═══ The records

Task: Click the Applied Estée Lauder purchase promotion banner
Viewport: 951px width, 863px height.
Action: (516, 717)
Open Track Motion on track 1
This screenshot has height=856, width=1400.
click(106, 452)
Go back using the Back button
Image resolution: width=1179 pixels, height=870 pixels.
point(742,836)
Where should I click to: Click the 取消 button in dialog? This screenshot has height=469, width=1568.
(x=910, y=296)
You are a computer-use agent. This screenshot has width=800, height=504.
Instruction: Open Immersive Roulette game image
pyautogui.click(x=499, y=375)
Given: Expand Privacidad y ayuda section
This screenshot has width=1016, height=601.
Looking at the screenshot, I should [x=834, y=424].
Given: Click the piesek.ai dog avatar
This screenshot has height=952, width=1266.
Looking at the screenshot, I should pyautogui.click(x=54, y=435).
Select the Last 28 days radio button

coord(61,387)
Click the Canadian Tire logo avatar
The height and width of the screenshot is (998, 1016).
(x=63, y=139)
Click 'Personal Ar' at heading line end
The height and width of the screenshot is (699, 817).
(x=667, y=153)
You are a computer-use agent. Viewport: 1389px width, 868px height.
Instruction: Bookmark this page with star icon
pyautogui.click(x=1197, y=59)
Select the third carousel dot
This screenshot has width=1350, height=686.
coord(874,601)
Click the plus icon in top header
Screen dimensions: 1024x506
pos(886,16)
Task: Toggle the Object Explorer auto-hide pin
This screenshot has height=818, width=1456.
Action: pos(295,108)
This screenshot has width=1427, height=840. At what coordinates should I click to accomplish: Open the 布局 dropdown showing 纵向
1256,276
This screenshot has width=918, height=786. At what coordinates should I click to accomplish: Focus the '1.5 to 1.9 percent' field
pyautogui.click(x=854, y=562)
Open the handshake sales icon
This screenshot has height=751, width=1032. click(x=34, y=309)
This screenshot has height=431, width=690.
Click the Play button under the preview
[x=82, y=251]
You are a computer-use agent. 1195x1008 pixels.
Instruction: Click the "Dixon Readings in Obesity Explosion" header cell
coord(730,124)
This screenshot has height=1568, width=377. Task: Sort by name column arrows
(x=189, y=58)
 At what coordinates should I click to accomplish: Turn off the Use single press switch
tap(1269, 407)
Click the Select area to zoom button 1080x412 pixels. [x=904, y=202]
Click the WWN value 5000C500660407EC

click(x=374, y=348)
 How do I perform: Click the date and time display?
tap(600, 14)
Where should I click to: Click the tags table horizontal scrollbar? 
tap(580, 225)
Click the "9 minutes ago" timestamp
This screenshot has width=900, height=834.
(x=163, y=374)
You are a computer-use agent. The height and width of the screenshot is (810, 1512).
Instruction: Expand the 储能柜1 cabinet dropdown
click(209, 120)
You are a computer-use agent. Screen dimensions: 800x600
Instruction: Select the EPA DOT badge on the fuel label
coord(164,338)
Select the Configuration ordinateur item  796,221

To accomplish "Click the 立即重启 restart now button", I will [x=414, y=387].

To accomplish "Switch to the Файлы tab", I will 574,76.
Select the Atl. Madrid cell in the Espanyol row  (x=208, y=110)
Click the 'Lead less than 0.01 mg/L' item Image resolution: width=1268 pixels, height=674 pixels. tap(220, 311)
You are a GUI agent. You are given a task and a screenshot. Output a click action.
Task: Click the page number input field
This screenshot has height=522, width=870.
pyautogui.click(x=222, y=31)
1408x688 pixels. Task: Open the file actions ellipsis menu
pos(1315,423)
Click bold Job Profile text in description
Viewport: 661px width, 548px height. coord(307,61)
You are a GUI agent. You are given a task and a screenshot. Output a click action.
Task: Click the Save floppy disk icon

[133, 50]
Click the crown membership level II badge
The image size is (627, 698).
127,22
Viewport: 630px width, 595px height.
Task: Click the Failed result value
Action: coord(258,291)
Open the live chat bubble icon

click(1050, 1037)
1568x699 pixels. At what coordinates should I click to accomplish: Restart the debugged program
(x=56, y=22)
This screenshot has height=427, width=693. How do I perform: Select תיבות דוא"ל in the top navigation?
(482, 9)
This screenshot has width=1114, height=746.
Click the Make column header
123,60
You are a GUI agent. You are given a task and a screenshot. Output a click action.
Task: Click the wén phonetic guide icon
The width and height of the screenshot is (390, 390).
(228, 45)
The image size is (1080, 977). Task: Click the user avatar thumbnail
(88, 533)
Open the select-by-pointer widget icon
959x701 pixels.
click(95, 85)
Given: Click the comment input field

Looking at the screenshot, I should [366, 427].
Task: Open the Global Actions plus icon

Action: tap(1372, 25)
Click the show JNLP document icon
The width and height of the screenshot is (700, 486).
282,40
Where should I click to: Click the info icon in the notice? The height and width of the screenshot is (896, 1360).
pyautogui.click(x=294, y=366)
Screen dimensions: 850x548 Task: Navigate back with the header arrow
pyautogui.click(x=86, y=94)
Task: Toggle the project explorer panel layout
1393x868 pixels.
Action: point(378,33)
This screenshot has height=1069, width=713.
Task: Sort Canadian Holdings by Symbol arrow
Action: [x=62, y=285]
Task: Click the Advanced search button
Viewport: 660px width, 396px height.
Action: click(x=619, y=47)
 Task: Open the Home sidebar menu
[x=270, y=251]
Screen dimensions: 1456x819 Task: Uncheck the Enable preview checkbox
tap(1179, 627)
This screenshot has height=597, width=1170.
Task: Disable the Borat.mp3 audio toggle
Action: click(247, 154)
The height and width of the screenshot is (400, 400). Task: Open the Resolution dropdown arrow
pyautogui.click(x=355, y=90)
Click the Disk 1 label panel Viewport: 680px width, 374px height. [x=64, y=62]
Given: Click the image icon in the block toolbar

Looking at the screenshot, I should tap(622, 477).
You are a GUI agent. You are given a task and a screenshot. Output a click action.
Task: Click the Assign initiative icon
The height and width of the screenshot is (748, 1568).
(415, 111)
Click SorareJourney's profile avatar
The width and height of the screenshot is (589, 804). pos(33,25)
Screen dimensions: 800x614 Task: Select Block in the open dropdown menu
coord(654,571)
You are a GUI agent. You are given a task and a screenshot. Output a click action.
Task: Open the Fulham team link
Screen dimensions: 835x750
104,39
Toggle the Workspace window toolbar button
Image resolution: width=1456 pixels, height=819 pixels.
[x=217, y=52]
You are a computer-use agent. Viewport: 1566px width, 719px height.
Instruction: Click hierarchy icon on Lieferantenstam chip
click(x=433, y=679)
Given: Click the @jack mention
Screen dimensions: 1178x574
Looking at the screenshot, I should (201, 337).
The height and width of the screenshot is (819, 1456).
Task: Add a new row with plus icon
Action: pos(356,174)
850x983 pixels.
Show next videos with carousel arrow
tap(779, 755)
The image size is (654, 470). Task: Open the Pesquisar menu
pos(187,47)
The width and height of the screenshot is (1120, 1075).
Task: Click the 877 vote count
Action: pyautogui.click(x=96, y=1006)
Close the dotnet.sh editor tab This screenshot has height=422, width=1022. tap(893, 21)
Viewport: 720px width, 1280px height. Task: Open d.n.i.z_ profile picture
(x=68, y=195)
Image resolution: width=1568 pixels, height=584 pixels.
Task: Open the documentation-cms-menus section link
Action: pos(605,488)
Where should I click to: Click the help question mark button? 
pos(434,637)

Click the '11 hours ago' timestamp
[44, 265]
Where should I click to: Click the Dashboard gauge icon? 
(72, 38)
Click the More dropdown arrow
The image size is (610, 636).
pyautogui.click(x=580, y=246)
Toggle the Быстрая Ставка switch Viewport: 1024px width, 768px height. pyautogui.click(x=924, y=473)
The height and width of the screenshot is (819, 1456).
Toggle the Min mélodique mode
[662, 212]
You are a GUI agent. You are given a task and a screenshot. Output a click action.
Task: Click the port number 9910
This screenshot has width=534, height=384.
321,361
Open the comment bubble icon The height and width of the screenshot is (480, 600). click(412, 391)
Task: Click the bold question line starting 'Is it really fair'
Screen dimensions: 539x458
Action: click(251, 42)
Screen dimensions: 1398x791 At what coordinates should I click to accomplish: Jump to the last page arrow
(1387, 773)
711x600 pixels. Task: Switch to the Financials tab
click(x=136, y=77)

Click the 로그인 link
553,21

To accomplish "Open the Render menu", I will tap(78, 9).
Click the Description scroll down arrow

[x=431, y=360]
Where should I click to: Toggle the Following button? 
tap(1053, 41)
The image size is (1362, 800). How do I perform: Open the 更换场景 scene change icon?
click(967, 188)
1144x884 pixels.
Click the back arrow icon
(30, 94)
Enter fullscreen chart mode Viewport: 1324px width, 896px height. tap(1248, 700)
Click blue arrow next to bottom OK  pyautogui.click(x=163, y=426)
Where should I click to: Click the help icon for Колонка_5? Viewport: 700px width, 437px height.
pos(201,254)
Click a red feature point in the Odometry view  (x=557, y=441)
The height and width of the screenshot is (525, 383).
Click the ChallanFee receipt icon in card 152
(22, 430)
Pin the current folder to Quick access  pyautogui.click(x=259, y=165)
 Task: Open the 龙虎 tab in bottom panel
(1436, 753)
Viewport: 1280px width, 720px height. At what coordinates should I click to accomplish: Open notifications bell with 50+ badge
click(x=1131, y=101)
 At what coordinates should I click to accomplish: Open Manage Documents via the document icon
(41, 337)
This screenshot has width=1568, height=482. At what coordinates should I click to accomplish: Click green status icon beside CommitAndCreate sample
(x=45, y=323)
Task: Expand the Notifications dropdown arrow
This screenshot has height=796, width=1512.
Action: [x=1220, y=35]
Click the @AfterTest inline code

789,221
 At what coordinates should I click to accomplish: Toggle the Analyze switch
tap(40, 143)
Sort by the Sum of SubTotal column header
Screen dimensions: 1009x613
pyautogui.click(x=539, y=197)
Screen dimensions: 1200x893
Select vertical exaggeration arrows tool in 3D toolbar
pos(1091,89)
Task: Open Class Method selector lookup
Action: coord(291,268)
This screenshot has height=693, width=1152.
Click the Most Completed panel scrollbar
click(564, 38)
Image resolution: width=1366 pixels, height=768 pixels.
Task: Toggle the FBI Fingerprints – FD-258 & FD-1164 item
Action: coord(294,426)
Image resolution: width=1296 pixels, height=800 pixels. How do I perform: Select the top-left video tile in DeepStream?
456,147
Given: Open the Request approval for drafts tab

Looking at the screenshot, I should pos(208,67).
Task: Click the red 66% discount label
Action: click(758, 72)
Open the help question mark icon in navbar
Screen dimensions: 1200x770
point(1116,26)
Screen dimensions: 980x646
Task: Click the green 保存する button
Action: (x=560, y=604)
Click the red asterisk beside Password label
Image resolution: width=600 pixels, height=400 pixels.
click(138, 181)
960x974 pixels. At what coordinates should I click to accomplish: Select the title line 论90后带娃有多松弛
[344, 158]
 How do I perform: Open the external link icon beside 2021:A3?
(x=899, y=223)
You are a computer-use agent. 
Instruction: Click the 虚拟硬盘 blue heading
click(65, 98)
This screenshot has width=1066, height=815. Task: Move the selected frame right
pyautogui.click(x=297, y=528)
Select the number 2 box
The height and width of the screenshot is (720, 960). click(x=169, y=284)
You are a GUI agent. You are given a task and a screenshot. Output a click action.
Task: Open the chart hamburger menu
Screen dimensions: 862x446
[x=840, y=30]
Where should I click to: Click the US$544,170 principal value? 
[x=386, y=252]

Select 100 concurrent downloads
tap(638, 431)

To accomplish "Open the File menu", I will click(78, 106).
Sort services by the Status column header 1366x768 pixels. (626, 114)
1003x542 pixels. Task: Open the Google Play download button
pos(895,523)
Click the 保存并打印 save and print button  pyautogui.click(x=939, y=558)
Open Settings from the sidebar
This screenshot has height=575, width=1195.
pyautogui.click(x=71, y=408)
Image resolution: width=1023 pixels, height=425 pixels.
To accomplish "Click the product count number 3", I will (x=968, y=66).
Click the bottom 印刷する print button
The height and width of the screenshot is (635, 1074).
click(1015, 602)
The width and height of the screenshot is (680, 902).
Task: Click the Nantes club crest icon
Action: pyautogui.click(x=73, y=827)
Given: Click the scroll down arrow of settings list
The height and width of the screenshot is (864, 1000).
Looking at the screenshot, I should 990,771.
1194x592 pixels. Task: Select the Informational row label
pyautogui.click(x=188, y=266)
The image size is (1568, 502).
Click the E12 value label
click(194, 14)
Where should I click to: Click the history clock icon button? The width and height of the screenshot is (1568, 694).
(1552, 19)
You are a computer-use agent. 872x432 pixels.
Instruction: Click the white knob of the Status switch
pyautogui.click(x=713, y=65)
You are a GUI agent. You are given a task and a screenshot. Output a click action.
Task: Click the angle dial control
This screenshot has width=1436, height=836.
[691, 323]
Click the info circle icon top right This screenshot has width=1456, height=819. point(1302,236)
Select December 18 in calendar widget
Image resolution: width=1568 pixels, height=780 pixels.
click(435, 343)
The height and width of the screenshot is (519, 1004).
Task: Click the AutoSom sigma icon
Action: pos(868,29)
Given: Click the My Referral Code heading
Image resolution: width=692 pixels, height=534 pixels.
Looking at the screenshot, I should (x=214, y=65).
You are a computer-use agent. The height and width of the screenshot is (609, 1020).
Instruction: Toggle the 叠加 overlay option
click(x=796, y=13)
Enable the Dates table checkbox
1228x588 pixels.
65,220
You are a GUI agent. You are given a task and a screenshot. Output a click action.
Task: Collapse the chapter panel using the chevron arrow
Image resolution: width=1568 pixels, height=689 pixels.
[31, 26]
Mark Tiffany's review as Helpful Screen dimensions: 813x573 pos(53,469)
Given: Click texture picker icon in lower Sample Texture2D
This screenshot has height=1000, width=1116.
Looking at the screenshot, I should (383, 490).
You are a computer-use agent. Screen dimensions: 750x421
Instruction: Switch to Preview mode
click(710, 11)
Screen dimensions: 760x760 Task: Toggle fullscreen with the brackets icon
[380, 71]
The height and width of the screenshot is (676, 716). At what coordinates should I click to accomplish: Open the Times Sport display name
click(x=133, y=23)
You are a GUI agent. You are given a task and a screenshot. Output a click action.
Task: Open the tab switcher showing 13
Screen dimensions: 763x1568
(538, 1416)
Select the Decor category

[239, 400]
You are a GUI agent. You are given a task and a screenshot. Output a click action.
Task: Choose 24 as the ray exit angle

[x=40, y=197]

══════

▸ Aim of the task
Can you write out every line from the one containing "Open the help question mark icon in navbar" down to the one containing "pos(895,523)", both included, exactly as they appear in the entries above?

▸ Task result
Open the help question mark icon in navbar
Screen dimensions: 1200x770
point(1116,26)
Screen dimensions: 980x646
Task: Click the green 保存する button
Action: (x=560, y=604)
Click the red asterisk beside Password label
Image resolution: width=600 pixels, height=400 pixels.
click(138, 181)
960x974 pixels. At what coordinates should I click to accomplish: Select the title line 论90后带娃有多松弛
[344, 158]
 How do I perform: Open the external link icon beside 2021:A3?
(x=899, y=223)
You are a computer-use agent. 
Instruction: Click the 虚拟硬盘 blue heading
click(65, 98)
This screenshot has width=1066, height=815. Task: Move the selected frame right
pyautogui.click(x=297, y=528)
Select the number 2 box
The height and width of the screenshot is (720, 960). click(x=169, y=284)
You are a GUI agent. You are given a task and a screenshot. Output a click action.
Task: Open the chart hamburger menu
Screen dimensions: 862x446
[x=840, y=30]
Where should I click to: Click the US$544,170 principal value? 
[x=386, y=252]

Select 100 concurrent downloads
tap(638, 431)

To accomplish "Open the File menu", I will click(78, 106).
Sort services by the Status column header 1366x768 pixels. (626, 114)
1003x542 pixels. Task: Open the Google Play download button
pos(895,523)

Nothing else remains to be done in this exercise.